**Data supplied:**

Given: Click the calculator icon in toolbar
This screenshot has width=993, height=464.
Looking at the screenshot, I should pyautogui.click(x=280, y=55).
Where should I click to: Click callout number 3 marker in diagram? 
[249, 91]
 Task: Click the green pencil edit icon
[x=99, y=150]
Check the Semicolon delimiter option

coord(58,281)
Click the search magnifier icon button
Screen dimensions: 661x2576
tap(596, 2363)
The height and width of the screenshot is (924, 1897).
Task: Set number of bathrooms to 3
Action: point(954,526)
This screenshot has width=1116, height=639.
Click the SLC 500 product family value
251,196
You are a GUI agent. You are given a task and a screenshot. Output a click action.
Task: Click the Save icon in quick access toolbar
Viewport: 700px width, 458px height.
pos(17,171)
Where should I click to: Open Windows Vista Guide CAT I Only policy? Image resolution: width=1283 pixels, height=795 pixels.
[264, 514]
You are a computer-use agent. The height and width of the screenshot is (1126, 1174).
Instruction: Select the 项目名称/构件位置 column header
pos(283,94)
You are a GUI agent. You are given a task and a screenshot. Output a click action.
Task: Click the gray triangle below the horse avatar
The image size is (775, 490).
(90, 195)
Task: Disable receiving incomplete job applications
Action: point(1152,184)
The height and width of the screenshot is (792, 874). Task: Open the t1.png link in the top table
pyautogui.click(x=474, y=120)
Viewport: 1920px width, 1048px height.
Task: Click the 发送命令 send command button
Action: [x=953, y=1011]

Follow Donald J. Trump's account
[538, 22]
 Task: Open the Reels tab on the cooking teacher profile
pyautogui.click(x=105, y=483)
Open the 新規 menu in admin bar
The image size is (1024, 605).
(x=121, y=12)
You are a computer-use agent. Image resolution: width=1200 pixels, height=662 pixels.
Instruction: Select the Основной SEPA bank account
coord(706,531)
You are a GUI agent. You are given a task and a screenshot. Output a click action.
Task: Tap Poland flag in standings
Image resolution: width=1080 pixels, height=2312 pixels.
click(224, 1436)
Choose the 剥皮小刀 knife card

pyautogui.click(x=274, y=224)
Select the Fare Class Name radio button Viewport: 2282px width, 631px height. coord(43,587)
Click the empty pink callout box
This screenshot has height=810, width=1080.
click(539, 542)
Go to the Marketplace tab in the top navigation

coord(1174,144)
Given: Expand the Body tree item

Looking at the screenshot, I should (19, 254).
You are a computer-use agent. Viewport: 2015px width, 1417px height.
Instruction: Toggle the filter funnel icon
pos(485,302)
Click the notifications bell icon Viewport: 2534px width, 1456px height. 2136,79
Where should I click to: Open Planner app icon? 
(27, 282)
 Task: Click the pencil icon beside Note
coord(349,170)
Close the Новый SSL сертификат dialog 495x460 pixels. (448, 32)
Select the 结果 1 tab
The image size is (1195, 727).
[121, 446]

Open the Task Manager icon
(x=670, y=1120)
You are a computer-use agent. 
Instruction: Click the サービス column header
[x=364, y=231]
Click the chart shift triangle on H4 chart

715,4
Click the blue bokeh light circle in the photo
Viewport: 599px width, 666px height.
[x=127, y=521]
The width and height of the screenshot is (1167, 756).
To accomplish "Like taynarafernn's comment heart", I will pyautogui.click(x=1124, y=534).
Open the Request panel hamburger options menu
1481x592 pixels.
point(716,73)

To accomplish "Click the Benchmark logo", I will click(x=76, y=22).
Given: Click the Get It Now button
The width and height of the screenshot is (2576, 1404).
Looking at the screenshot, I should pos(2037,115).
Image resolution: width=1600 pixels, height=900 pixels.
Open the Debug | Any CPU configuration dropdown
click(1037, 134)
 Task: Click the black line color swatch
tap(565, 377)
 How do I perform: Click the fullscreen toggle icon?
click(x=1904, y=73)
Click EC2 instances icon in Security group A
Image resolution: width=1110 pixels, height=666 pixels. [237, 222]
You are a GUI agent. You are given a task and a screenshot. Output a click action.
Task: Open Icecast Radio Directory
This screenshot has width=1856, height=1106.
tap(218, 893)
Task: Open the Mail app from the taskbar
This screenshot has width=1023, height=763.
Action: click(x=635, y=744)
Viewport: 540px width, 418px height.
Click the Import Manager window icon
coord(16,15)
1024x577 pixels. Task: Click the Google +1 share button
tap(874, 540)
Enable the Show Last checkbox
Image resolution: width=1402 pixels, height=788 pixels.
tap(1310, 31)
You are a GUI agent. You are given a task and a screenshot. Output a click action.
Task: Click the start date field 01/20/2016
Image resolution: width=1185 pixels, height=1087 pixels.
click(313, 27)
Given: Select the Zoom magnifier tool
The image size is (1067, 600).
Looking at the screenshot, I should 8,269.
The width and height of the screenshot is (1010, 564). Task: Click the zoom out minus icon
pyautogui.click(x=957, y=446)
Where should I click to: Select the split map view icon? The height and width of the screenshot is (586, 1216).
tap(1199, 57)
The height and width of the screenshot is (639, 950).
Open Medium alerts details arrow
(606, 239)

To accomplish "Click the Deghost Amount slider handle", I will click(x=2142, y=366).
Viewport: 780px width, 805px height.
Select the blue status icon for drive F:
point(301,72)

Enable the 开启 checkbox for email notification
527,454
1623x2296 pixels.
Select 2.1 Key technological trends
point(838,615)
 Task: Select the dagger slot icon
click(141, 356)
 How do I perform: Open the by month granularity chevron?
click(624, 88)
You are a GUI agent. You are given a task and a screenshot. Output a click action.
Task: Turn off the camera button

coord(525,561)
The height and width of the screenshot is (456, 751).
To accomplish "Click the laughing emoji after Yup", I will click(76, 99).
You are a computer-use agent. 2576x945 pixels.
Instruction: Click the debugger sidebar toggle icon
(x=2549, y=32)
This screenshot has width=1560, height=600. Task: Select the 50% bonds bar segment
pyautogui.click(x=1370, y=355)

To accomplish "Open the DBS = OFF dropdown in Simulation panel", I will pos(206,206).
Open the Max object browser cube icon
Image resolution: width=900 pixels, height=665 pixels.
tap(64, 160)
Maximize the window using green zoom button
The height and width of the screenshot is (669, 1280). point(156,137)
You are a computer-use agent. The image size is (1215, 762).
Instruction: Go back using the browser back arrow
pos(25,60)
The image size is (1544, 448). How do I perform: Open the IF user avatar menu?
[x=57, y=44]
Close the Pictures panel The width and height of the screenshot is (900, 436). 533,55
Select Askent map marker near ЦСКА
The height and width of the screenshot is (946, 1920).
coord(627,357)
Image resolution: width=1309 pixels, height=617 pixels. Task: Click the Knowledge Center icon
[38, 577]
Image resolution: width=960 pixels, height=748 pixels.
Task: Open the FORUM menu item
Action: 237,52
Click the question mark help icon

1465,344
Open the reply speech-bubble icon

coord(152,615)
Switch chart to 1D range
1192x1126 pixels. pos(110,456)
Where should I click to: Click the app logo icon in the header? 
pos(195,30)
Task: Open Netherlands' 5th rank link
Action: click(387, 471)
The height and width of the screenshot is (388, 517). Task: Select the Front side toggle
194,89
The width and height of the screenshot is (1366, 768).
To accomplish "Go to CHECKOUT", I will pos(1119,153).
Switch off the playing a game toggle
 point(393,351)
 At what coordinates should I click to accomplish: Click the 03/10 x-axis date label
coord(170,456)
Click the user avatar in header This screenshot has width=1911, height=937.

**What is needed:** Reproduce every one of the lines above, character for character and in their original order.

**Completed task:**
Given: Click the calculator icon in toolbar
This screenshot has width=993, height=464.
Looking at the screenshot, I should pyautogui.click(x=280, y=55).
Where should I click to: Click callout number 3 marker in diagram? 
[249, 91]
 Task: Click the green pencil edit icon
[x=99, y=150]
Check the Semicolon delimiter option

coord(58,281)
Click the search magnifier icon button
Screen dimensions: 661x2576
tap(596, 2363)
The height and width of the screenshot is (924, 1897).
Task: Set number of bathrooms to 3
Action: point(954,526)
This screenshot has width=1116, height=639.
Click the SLC 500 product family value
251,196
You are a GUI agent. You are given a task and a screenshot. Output a click action.
Task: Click the Save icon in quick access toolbar
Viewport: 700px width, 458px height.
pos(17,171)
Where should I click to: Open Windows Vista Guide CAT I Only policy? Image resolution: width=1283 pixels, height=795 pixels.
[264, 514]
You are a computer-use agent. The height and width of the screenshot is (1126, 1174).
Instruction: Select the 项目名称/构件位置 column header
pos(283,94)
You are a GUI agent. You are given a task and a screenshot. Output a click action.
Task: Click the gray triangle below the horse avatar
The image size is (775, 490).
(90, 195)
Task: Disable receiving incomplete job applications
Action: point(1152,184)
The height and width of the screenshot is (792, 874). Task: Open the t1.png link in the top table
pyautogui.click(x=474, y=120)
Viewport: 1920px width, 1048px height.
Task: Click the 发送命令 send command button
Action: [x=953, y=1011]

Follow Donald J. Trump's account
[538, 22]
 Task: Open the Reels tab on the cooking teacher profile
pyautogui.click(x=105, y=483)
Open the 新規 menu in admin bar
The image size is (1024, 605).
(x=121, y=12)
You are a computer-use agent. Image resolution: width=1200 pixels, height=662 pixels.
Instruction: Select the Основной SEPA bank account
coord(706,531)
You are a GUI agent. You are given a task and a screenshot. Output a click action.
Task: Tap Poland flag in standings
Image resolution: width=1080 pixels, height=2312 pixels.
click(224, 1436)
Choose the 剥皮小刀 knife card

pyautogui.click(x=274, y=224)
Select the Fare Class Name radio button Viewport: 2282px width, 631px height. coord(43,587)
Click the empty pink callout box
This screenshot has height=810, width=1080.
click(539, 542)
Go to the Marketplace tab in the top navigation

coord(1174,144)
Given: Expand the Body tree item

Looking at the screenshot, I should (19, 254).
You are a computer-use agent. Viewport: 2015px width, 1417px height.
Instruction: Toggle the filter funnel icon
pos(485,302)
Click the notifications bell icon Viewport: 2534px width, 1456px height. 2136,79
Where should I click to: Open Planner app icon? 
(27, 282)
 Task: Click the pencil icon beside Note
coord(349,170)
Close the Новый SSL сертификат dialog 495x460 pixels. (448, 32)
Select the 结果 1 tab
The image size is (1195, 727).
[121, 446]

Open the Task Manager icon
(x=670, y=1120)
You are a computer-use agent. 
Instruction: Click the サービス column header
[x=364, y=231]
Click the chart shift triangle on H4 chart

715,4
Click the blue bokeh light circle in the photo
Viewport: 599px width, 666px height.
[x=127, y=521]
The width and height of the screenshot is (1167, 756).
To accomplish "Like taynarafernn's comment heart", I will pyautogui.click(x=1124, y=534).
Open the Request panel hamburger options menu
1481x592 pixels.
point(716,73)

To accomplish "Click the Benchmark logo", I will click(x=76, y=22).
Given: Click the Get It Now button
The width and height of the screenshot is (2576, 1404).
Looking at the screenshot, I should pos(2037,115).
Image resolution: width=1600 pixels, height=900 pixels.
Open the Debug | Any CPU configuration dropdown
click(1037, 134)
 Task: Click the black line color swatch
tap(565, 377)
 How do I perform: Click the fullscreen toggle icon?
click(x=1904, y=73)
Click EC2 instances icon in Security group A
Image resolution: width=1110 pixels, height=666 pixels. [237, 222]
You are a GUI agent. You are given a task and a screenshot. Output a click action.
Task: Open Icecast Radio Directory
This screenshot has width=1856, height=1106.
tap(218, 893)
Task: Open the Mail app from the taskbar
This screenshot has width=1023, height=763.
Action: click(x=635, y=744)
Viewport: 540px width, 418px height.
Click the Import Manager window icon
coord(16,15)
1024x577 pixels. Task: Click the Google +1 share button
tap(874, 540)
Enable the Show Last checkbox
Image resolution: width=1402 pixels, height=788 pixels.
tap(1310, 31)
You are a GUI agent. You are given a task and a screenshot. Output a click action.
Task: Click the start date field 01/20/2016
Image resolution: width=1185 pixels, height=1087 pixels.
click(313, 27)
Given: Select the Zoom magnifier tool
The image size is (1067, 600).
Looking at the screenshot, I should 8,269.
The width and height of the screenshot is (1010, 564). Task: Click the zoom out minus icon
pyautogui.click(x=957, y=446)
Where should I click to: Select the split map view icon? The height and width of the screenshot is (586, 1216).
tap(1199, 57)
The height and width of the screenshot is (639, 950).
Open Medium alerts details arrow
(606, 239)

To accomplish "Click the Deghost Amount slider handle", I will click(x=2142, y=366).
Viewport: 780px width, 805px height.
Select the blue status icon for drive F:
point(301,72)

Enable the 开启 checkbox for email notification
527,454
1623x2296 pixels.
Select 2.1 Key technological trends
point(838,615)
 Task: Select the dagger slot icon
click(141, 356)
 How do I perform: Open the by month granularity chevron?
click(624, 88)
You are a GUI agent. You are given a task and a screenshot. Output a click action.
Task: Turn off the camera button

coord(525,561)
The height and width of the screenshot is (456, 751).
To accomplish "Click the laughing emoji after Yup", I will click(76, 99).
You are a computer-use agent. 2576x945 pixels.
Instruction: Click the debugger sidebar toggle icon
(x=2549, y=32)
This screenshot has width=1560, height=600. Task: Select the 50% bonds bar segment
pyautogui.click(x=1370, y=355)

To accomplish "Open the DBS = OFF dropdown in Simulation panel", I will pos(206,206).
Open the Max object browser cube icon
Image resolution: width=900 pixels, height=665 pixels.
tap(64, 160)
Maximize the window using green zoom button
The height and width of the screenshot is (669, 1280). point(156,137)
You are a computer-use agent. The image size is (1215, 762).
Instruction: Go back using the browser back arrow
pos(25,60)
The image size is (1544, 448). How do I perform: Open the IF user avatar menu?
[x=57, y=44]
Close the Pictures panel The width and height of the screenshot is (900, 436). 533,55
Select Askent map marker near ЦСКА
The height and width of the screenshot is (946, 1920).
coord(627,357)
Image resolution: width=1309 pixels, height=617 pixels. Task: Click the Knowledge Center icon
[38, 577]
Image resolution: width=960 pixels, height=748 pixels.
Task: Open the FORUM menu item
Action: 237,52
Click the question mark help icon

1465,344
Open the reply speech-bubble icon

coord(152,615)
Switch chart to 1D range
1192x1126 pixels. pos(110,456)
Where should I click to: Click the app logo icon in the header? 
pos(195,30)
Task: Open Netherlands' 5th rank link
Action: click(387, 471)
The height and width of the screenshot is (388, 517). Task: Select the Front side toggle
194,89
The width and height of the screenshot is (1366, 768).
To accomplish "Go to CHECKOUT", I will pos(1119,153).
Switch off the playing a game toggle
 point(393,351)
 At what coordinates should I click to accomplish: Click the 03/10 x-axis date label
coord(170,456)
Click the user avatar in header This screenshot has width=1911, height=937.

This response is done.